Comprehensive Analysis
An analysis of KKR's past performance over the last five fiscal years (FY2020–FY2024) reveals a company with a dual nature: a stable, growing core business masked by highly volatile, market-dependent earnings. This volatility is inherent to alternative asset managers who realize large gains on investments in strong market years and can post losses in weak ones. For KKR, this resulted in revenue growth figures as extreme as -77.8% in 2022 followed by +238.4% in 2023. Consequently, key profitability metrics like operating margin have fluctuated wildly, from a high of 67.5% in 2020 to a negative -5.3% in 2022, showcasing a lack of historical earnings consistency compared to peers with a higher mix of fee-related earnings.

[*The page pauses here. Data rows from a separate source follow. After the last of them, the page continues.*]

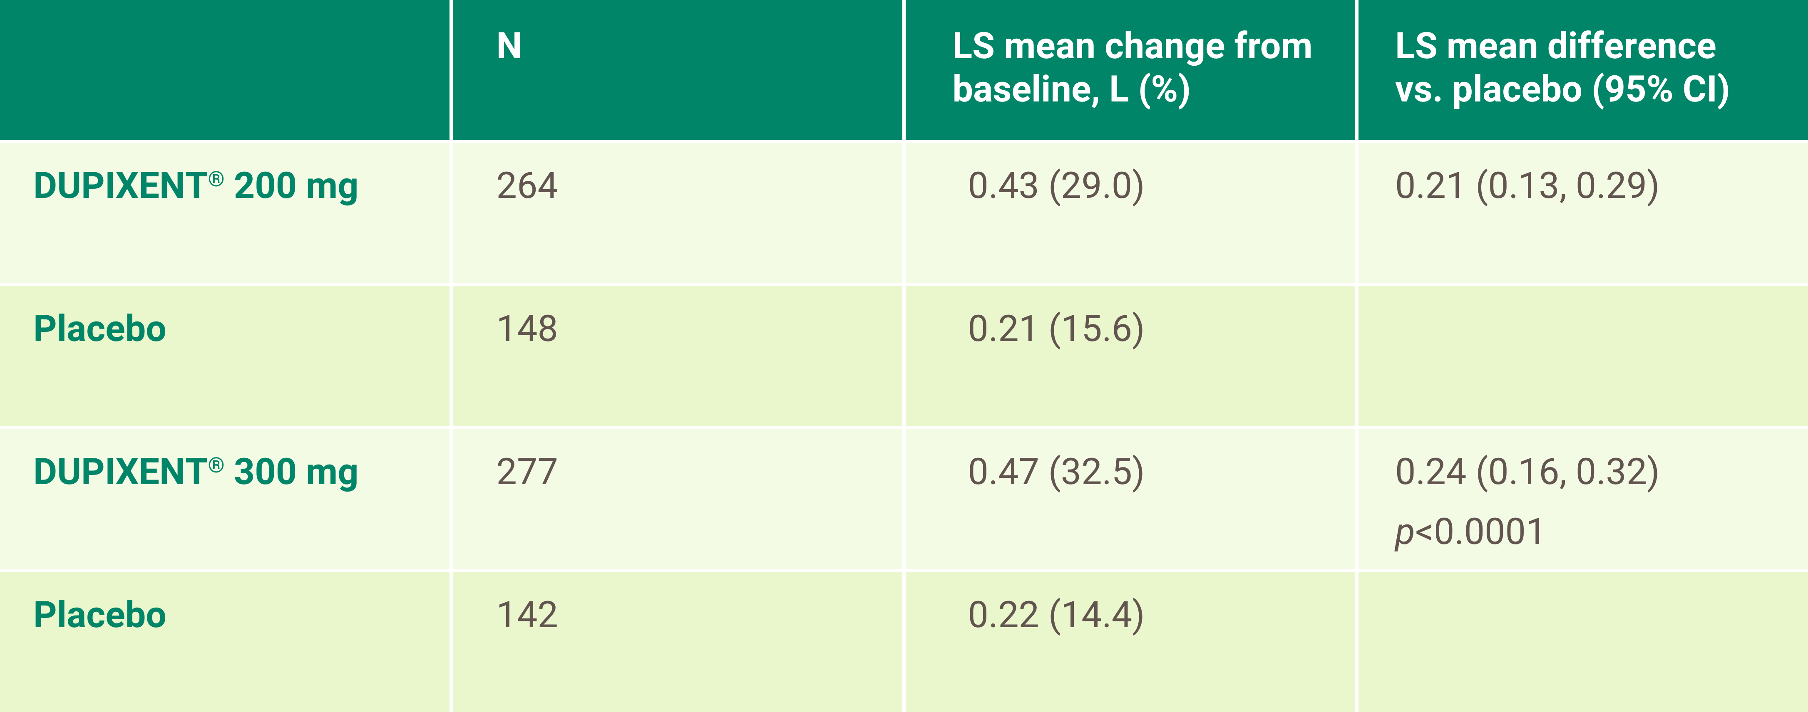Click the first Placebo row label
Screen dimensions: 1808x712
pos(100,329)
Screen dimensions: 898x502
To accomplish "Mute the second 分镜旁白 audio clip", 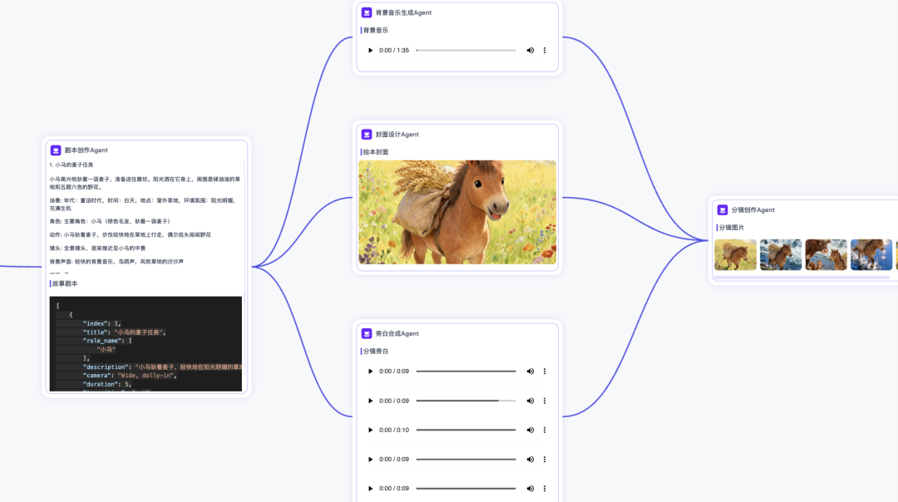I will point(530,401).
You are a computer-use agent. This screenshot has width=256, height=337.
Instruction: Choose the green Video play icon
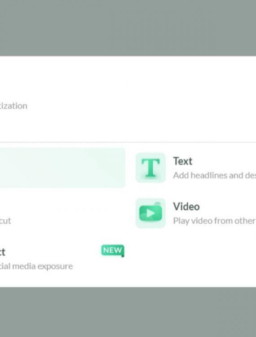pyautogui.click(x=150, y=213)
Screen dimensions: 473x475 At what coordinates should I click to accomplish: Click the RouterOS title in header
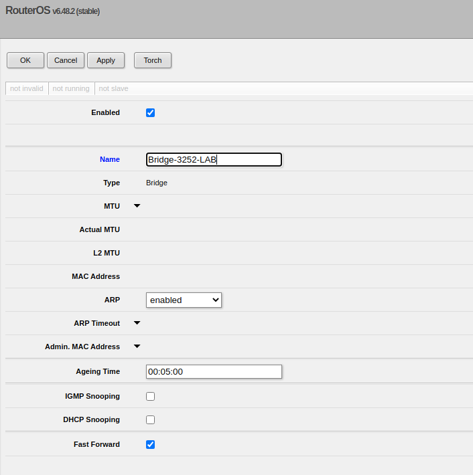pos(27,11)
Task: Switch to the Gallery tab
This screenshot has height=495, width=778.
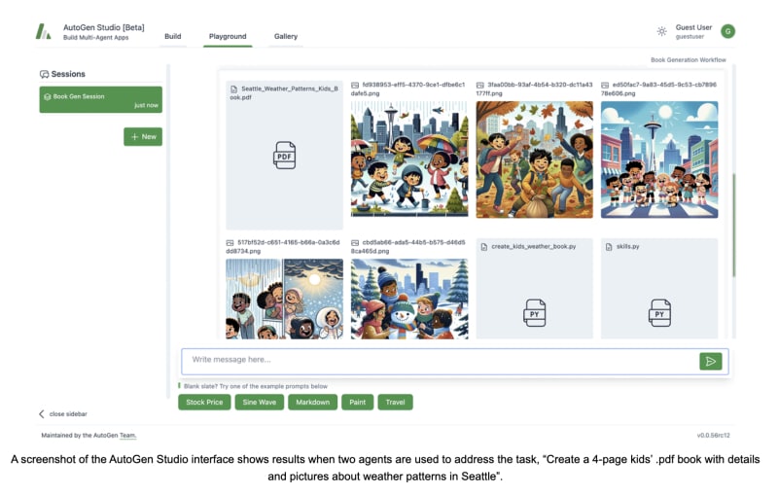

Beneath this volatility, the fundamental driver of long-term value for an asset manager—stable, recurring management fees—has shown a healthy and consistent uptrend. KKR's asset management fee revenue grew every year, from $976 million in FY2020 to $2.04 billion in FY2024. This demonstrates successful asset gathering and capital deployment. However, these stable fees represent a small and fluctuating portion of total revenue, ranging from just 5.5% to 31.1% annually. This reliance on less predictable performance fees makes KKR's historical record appear less resilient than competitors like Blackstone or Ares, who have a larger base of fee-related earnings.
From a shareholder return perspective, KKR has performed well but with some caveats. The company has a strong track record of dividend growth, increasing its dividend per share every year over the five-year period with a compound annual growth rate of approximately 6.7%. This was achieved with a generally low payout ratio, suggesting the dividend is well-covered in profitable years. However, this has been accompanied by a consistent increase in the number of shares outstanding, indicating that share-based compensation has diluted existing shareholders over time. While its five-year total shareholder return of +180% is impressive, it lags behind credit-focused peers like Apollo and Ares, reflecting the market's preference for their more predictable earnings streams. The historical record suggests KKR is a capable operator that can generate strong returns, but its financial performance is highly cyclical and less predictable than best-in-class peers.